Filtered Colimit of Subalgebras

Question

Let $K/k$ be a finitely generated field extension of characteristic $0$, and let $\mathcal{S}$ be the set of field extensions of $k$ which have finite index in $K$. Is it true that $\text{Hom}_{k \text{-linear}} (K, K) \cong \text{colimit}_{F \in \mathcal{S}} \text{Hom}_{F} (K, K)$ as $k$-algebras under composition?

Answer 1

No. For instance, if $k=\mathbb{Q}$ and $K=\mathbb{Q}(x)$, then $\mathcal{S}$ is countable and $\operatorname{Hom}_F(K,K)$ is countable for any $F\in S$, so the colimit is countable. However, $\operatorname{Hom}_k(K,K)$ is uncountable since $K$ has infinite dimension over $k$.

Answer 2

As stated, the statement would certainly not be true, because the only element in the set on the right hand side is the identity. Thus, I assume that there has been a typographical mistake, and $S$ are in fact the finite field extensions of $k$ which are subfields of $K$.

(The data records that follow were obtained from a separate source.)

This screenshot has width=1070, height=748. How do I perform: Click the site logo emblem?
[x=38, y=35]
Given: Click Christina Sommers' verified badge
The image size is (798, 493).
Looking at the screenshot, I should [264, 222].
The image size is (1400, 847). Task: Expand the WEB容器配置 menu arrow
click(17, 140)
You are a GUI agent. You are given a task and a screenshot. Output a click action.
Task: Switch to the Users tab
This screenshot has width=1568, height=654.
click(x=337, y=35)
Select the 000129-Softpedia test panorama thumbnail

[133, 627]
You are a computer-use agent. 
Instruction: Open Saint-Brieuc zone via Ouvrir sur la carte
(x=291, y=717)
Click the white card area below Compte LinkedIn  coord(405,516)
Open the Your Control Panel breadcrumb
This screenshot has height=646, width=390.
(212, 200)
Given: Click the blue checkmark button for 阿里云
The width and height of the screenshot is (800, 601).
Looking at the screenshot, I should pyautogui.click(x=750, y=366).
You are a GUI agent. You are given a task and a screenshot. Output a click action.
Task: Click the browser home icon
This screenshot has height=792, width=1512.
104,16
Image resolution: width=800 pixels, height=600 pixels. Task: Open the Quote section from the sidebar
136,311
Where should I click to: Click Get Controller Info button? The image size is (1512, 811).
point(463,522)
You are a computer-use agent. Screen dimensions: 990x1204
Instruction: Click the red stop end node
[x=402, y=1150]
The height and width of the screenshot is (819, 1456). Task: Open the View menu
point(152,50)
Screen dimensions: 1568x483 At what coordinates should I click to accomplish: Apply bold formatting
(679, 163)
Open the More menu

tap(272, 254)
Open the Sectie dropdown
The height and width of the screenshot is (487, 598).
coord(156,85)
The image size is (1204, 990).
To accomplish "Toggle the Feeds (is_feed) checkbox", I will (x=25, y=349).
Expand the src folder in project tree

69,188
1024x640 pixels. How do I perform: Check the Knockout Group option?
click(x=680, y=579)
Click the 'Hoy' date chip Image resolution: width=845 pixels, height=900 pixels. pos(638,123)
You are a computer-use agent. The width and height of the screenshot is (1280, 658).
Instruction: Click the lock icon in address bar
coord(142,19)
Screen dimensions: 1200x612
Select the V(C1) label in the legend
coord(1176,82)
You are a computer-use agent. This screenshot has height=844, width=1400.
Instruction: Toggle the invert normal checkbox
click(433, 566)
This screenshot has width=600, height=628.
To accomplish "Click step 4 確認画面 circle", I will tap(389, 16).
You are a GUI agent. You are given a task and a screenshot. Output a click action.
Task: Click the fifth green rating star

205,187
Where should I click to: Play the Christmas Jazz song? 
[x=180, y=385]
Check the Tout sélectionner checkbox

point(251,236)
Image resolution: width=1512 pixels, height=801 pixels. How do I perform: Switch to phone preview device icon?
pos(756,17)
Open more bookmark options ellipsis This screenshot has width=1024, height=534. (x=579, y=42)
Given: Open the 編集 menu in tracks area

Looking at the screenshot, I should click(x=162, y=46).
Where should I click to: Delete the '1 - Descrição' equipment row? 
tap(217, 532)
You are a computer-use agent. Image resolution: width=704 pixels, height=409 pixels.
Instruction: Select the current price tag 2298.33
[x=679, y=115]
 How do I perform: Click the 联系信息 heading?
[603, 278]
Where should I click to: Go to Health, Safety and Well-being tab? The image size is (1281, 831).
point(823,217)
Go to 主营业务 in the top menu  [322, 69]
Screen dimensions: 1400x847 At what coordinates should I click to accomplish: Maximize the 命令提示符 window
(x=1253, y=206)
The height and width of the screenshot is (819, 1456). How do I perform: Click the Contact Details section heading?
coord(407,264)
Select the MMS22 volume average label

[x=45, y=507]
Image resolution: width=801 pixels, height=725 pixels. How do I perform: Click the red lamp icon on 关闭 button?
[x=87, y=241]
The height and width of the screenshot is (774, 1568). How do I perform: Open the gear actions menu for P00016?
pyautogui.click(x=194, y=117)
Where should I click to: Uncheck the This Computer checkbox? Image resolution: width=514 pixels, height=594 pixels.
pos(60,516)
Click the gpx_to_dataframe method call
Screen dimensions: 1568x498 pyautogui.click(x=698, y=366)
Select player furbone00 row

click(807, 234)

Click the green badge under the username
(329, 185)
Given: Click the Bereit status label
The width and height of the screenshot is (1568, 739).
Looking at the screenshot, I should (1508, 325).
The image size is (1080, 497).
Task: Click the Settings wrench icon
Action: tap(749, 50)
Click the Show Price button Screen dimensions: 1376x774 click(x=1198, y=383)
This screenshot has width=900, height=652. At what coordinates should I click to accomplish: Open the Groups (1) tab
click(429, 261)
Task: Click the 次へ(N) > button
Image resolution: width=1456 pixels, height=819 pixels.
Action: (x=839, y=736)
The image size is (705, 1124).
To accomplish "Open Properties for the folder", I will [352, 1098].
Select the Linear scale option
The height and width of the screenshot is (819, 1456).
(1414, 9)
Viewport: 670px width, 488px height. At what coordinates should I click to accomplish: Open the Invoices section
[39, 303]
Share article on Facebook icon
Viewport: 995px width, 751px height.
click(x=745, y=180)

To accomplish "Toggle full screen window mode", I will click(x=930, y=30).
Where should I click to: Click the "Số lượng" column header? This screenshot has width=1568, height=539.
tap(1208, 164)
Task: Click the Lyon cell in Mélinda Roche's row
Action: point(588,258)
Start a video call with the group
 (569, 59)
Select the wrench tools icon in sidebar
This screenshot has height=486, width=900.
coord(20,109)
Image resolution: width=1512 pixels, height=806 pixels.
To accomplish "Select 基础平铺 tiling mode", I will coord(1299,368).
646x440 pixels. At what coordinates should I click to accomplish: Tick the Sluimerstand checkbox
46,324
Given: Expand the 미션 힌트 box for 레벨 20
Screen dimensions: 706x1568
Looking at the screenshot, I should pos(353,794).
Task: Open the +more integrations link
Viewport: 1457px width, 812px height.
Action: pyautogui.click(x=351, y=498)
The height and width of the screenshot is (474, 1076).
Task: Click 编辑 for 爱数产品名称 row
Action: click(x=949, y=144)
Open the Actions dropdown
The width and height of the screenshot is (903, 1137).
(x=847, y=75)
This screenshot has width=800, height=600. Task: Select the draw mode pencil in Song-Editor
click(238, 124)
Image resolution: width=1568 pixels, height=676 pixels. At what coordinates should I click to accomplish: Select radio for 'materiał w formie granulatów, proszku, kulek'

In this case, observe, in the case of field towers $k \le S \le T \le K$ the existence of a forgetful functor $$ \mathcal C_T \to \mathcal C_S, $$ where $\mathcal C_T$ is the category whose only object is $K$, together with the $T$-linear morphisms. This then induces the morphisms of algebrae $$ \operatorname{Aut}_T(K) \to \operatorname{Aut}_S(K) $$ which then form the inductive system over which the colimit is taken.

Note that in this case, $S = k$ is a minimum (or maximum, whichever way you define inductive systems), and it is quite a general theorem that when a minimum exists, this minimum is precisely the inductive limit.